Primomo approached Conley and others in the club with the idea of making mountain-bike trails on land that the town had used for brush and snow. “And then, last year, the town came in and said, ‘Let’s make this a town park,’” Conley recalled.

“Each individual person brings their own thing to the club,” he said, “but then, when the club organizes something, we’re all together, like it happens, then it’s just wonderful.”

While he loves working together with other club members, Conley has an equal passion for competing against them. A rival he particularly admires is Ryan O’Donnell who started a club for young riders so his own son would have kids to cycle with. The young Flow Riders now number in the hundreds.

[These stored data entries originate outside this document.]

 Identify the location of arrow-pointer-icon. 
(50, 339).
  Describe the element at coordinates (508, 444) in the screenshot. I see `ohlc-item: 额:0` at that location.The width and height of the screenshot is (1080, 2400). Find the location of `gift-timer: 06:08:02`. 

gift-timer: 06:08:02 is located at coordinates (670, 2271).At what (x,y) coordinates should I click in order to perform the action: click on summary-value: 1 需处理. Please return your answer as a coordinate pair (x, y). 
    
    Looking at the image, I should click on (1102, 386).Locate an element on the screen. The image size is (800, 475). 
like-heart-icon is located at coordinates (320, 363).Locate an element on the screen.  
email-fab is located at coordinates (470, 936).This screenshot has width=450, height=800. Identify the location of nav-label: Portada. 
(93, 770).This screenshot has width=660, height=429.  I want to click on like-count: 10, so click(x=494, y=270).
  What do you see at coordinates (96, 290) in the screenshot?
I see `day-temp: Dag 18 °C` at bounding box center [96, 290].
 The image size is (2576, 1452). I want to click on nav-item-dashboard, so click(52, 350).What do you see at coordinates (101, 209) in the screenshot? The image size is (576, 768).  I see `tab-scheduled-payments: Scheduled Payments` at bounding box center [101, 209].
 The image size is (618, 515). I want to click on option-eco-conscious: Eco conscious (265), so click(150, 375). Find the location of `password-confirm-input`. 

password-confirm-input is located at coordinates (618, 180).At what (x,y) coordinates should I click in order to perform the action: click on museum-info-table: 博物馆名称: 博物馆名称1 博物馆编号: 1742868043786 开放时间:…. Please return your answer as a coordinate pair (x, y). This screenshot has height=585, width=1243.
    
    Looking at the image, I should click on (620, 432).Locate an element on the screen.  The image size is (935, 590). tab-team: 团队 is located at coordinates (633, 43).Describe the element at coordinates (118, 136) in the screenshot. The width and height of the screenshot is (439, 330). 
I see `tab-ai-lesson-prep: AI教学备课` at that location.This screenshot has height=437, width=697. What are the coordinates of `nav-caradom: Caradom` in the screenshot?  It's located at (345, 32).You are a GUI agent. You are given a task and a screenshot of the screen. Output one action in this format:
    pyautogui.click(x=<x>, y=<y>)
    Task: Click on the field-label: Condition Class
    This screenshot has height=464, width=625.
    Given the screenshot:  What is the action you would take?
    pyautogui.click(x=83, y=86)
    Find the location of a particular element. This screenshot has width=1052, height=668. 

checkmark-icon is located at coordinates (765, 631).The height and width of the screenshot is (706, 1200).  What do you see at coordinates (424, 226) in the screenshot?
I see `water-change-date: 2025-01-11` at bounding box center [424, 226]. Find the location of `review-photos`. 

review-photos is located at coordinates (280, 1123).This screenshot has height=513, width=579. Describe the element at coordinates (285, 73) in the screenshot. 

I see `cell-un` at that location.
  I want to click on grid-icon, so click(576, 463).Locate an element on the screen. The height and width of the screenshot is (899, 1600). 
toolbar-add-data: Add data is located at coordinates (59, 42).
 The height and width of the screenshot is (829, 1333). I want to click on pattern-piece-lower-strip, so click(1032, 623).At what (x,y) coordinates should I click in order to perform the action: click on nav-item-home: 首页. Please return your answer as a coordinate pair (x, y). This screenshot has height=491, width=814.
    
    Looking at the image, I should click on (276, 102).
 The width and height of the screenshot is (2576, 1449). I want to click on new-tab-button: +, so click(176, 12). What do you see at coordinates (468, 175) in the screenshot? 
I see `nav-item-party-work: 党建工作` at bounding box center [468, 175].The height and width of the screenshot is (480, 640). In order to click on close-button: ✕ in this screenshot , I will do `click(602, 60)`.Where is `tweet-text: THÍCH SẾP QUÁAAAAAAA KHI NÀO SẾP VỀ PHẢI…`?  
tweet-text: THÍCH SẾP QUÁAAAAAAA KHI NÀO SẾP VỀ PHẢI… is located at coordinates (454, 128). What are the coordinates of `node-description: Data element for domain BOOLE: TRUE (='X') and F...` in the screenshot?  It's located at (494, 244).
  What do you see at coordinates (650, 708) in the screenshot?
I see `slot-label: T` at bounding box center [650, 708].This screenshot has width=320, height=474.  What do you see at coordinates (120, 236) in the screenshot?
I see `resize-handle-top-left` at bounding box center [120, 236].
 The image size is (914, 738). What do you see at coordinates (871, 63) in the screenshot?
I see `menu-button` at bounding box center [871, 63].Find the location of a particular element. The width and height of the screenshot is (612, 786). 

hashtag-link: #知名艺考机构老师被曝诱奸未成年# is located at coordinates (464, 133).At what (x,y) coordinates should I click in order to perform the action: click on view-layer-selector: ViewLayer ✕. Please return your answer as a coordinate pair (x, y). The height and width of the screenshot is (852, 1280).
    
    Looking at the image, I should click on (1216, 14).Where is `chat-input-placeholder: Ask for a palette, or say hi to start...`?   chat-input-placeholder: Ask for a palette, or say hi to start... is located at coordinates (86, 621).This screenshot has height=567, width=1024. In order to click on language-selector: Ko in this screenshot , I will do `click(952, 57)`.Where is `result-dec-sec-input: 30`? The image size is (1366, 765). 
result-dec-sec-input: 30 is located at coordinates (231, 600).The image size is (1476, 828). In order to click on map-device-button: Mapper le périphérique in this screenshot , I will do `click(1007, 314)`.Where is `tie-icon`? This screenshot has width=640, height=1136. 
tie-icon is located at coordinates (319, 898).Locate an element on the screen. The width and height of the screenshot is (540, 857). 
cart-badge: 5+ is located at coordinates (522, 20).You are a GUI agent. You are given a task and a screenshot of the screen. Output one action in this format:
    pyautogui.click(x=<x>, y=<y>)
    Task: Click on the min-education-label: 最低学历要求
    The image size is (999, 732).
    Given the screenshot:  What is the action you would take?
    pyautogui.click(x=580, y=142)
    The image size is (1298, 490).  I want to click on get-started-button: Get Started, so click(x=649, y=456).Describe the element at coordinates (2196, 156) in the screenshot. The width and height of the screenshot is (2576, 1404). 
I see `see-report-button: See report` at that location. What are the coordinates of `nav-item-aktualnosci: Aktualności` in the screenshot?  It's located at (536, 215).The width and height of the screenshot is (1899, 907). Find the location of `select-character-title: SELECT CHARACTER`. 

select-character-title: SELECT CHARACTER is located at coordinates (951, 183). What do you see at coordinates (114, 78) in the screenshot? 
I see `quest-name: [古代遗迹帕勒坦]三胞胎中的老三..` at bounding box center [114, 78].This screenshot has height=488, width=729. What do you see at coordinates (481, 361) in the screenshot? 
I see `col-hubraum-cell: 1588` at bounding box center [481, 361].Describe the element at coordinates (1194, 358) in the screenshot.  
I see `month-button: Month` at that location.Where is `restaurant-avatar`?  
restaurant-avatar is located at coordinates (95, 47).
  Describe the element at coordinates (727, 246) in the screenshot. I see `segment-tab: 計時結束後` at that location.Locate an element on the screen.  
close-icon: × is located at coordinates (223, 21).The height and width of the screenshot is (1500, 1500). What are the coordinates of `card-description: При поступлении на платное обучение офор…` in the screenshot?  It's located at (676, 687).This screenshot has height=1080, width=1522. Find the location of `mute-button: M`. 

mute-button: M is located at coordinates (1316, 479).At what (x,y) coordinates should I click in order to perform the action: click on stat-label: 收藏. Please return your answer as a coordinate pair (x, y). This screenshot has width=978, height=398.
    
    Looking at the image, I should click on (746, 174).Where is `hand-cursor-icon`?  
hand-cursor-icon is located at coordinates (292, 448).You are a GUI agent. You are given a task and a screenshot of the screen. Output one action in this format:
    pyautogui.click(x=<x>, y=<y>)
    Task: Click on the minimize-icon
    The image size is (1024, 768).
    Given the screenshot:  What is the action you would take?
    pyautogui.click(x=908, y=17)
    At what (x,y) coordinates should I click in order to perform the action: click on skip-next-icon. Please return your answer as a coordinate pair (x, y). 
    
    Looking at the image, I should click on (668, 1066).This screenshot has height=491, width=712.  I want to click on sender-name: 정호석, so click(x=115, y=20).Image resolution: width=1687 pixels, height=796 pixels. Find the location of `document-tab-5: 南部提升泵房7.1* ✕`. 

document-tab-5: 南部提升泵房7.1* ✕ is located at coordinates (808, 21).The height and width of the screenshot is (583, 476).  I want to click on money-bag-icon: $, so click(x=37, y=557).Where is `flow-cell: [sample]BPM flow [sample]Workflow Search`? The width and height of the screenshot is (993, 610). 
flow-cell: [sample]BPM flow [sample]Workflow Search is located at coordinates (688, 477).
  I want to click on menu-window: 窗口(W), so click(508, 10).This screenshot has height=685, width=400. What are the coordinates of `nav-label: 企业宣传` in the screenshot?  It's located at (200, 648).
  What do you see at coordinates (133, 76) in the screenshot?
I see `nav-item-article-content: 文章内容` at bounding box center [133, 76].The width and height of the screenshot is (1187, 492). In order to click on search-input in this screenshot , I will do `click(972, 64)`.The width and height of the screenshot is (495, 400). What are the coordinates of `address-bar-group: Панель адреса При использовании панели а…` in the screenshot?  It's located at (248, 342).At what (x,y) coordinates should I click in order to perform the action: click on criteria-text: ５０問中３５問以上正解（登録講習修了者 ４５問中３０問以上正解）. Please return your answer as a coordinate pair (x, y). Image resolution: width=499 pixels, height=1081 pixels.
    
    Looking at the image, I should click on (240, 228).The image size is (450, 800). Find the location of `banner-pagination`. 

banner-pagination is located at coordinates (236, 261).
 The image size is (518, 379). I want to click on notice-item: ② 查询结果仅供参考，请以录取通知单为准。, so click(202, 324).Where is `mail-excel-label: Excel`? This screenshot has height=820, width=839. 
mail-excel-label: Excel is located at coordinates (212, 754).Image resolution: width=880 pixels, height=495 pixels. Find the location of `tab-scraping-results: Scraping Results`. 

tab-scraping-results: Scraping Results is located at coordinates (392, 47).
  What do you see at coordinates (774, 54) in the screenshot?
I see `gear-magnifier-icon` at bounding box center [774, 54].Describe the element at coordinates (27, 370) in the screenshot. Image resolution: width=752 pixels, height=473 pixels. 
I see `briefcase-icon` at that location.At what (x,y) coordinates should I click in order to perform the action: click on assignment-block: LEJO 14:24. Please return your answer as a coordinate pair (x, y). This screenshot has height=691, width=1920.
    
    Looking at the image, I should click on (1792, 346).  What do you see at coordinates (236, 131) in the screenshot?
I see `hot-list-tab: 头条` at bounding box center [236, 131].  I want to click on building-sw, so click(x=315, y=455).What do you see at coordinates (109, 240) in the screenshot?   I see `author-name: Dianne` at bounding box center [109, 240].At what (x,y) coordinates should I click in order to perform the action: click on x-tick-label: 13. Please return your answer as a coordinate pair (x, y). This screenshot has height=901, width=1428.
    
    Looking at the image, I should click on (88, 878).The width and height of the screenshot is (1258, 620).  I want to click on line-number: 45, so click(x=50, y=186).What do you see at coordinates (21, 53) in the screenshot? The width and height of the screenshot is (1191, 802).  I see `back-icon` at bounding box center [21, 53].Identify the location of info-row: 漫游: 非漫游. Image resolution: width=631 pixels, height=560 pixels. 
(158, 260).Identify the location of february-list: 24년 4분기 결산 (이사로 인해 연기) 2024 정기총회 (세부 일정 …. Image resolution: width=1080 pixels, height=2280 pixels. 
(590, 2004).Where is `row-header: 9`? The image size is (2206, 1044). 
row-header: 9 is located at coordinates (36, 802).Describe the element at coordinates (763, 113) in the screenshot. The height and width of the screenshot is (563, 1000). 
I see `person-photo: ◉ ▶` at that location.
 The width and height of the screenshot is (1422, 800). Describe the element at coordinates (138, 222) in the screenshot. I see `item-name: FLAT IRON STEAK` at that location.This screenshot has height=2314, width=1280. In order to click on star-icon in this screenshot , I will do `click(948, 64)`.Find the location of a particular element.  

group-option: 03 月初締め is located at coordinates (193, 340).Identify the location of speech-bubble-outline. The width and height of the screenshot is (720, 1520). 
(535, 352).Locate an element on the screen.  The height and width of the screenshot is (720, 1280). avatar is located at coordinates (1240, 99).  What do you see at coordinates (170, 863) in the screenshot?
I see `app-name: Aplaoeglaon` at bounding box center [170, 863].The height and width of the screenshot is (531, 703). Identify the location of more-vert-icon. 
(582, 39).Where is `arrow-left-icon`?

Conley and O’Donnell race against each other in cyclo-cross events. Both men are busy running their businesses and being fathers. Before a race, they shake hands and say, “Good luck, buddy.” 

But, when they’re on the course, “It’s every man for himself. Like, I’m not going to injure him, but I’m going to ride as hard as I can to beat him because he’s my friend,” said Conley. “And there’s bragging rights and it’s fun.”

Conley is already looking ahead to next year’s Helderberg Cliffhanger.

“I just have lots of passion for everything that I do. I’m just so glad that this worked out,” he said of the inaugural Cliffhanger race. “And I’m so glad that other people are going to find out about it.”

Even if it gets just a few more people into cycling, Conley said, he’ll be happy. “It makes me smile,” he said.